**PROVIDED TEXT**

Begin

The last RKO film on Warner's Val Lewton boxset that I could never find at the library, but it just turned up on Amazon VOD, and I had a free digital rental, so thought I'd clean up the oversight. I'm not sure if this is the film that officially caused RKO to rein in their errant art-horror guru--and stick him with Boris Karloff to make sure they got actual horror, just like Universal--but, more than most Lewton films that started out as a completely different story, this one's probably his most...muddled. The story feels like it spends so much time trying to be an "allegory" for something, it's hard to nail down what the flipping heck it IS.
Supposedly, we follow virginal girls'-school student Kim Hunter, as she has to go to NY to track down her missing sister who disappeared into the Greenwich Village life, and later discovers her sister has been marked for death by a sinister occult organization among the city elite, and you can never tell who might be In On It--Call it "Rosemary's Sister". There's an intriguing beginning with a private detective, two helpful male romantic-leads, and the usual Cat People-esque Val Lewton nervous street chases, but once we meet the sister, the story keeps trying to lecture us on something else. We learn that the sister was starting to feel unfulfilled and suicidal, but once the Sinister Organization catches up with her, to "sacrifice" her into silence, their method is to sit her at a table and browbeat her into trying to drink a glass of poison--after all, she wanted to kill herself, didn't she?--like Eyes Wide Shut re-enacting the Death of Socrates. And although we're told who the Sinister Occult Organization is, we never actually see them doing anything sinister or occult: With a few rewrites, the baddies could just as easily have been secret Nazi saboteurs, and, in DeWitt Bodeen's earlier murder-mystery draft of the story, probably were. The movie ends with our two heroes catching up with the baddies and self-righteously lecturing them, for reasons that seem to go a lot deeper than just being Sinister or Occult.

End

**SOURCE DATA**

Begin

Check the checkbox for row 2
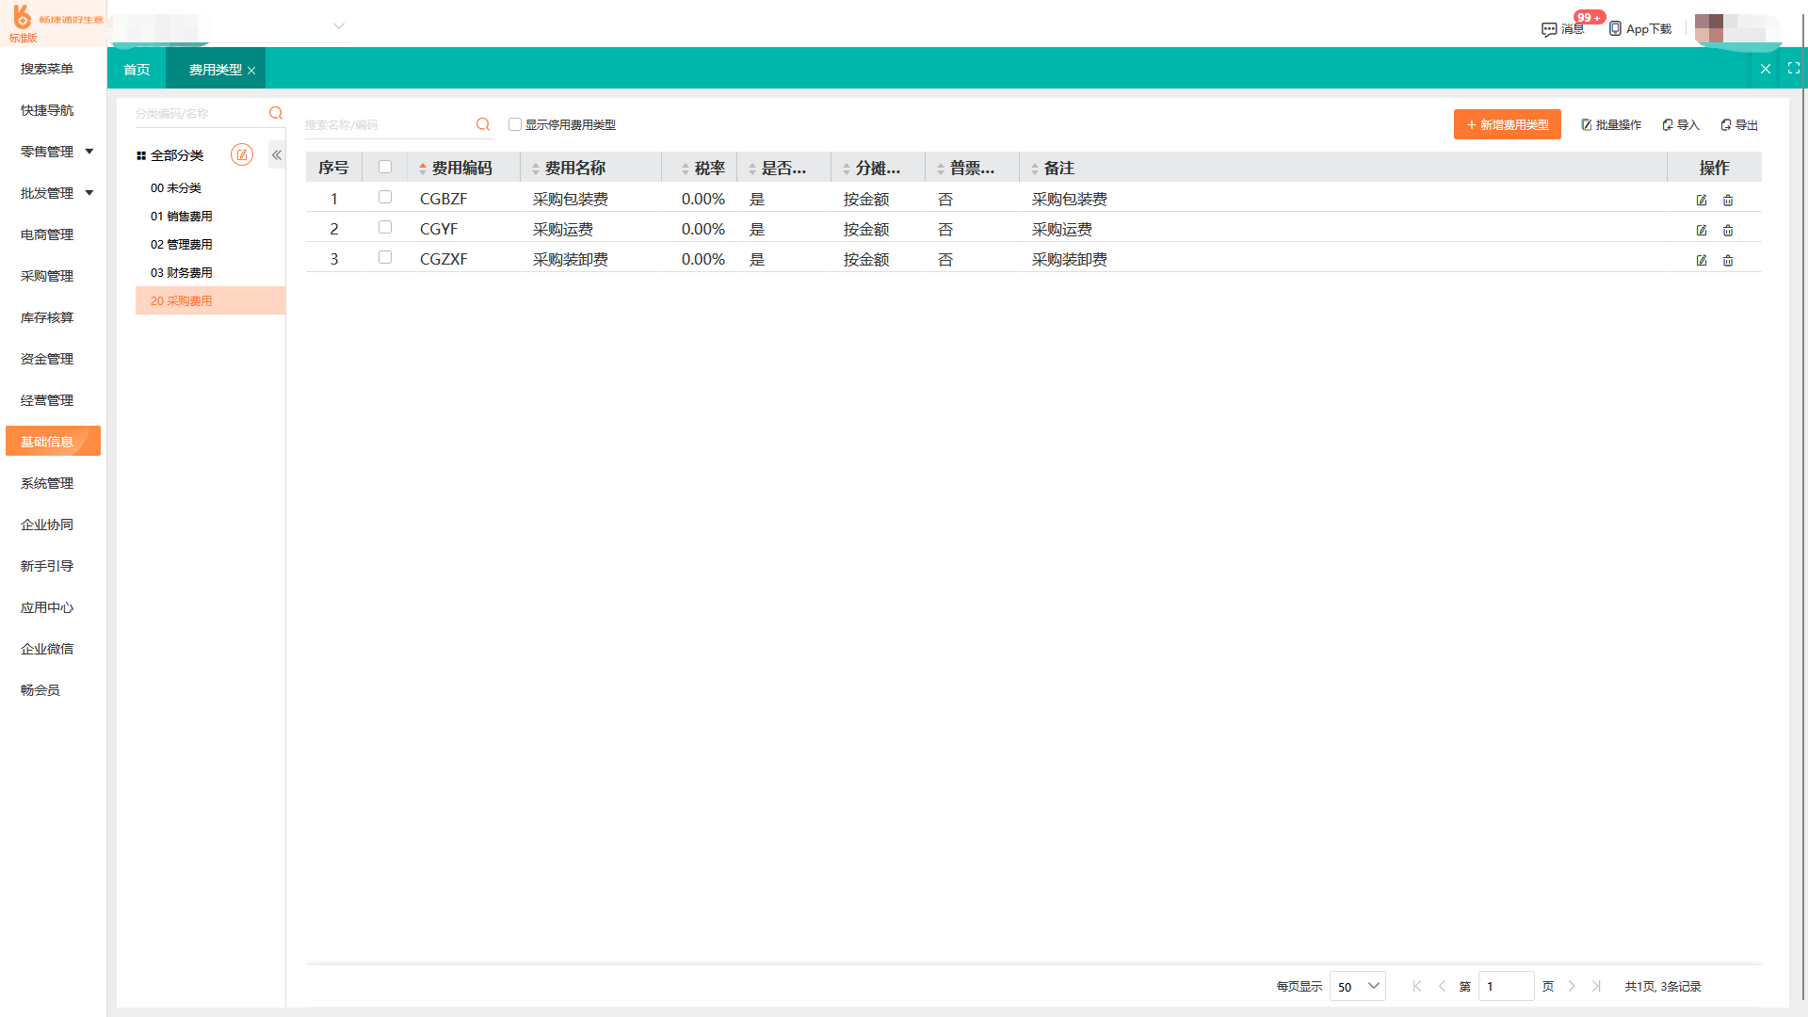tap(385, 229)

End

**THE REQUEST**
How would this sentence from the film review read in French: "There's an intriguing beginning with a private detective, two helpful male romantic-leads, and the usual Cat People-esque Val Lewton nervous street chases, but once we meet the sister, the story keeps trying to lecture us on something else."

**THE COMPLETED TASK**
Il y a un début intrigant, avec un détective privé, deux jeunes premiers serviables et les habituelles poursuites nerveuses dans les rues à la Val Lewton, dans le style de Cat People, mais une fois que nous rencontrons la sœur, l'histoire ne cesse d'essayer de nous faire la leçon sur autre chose.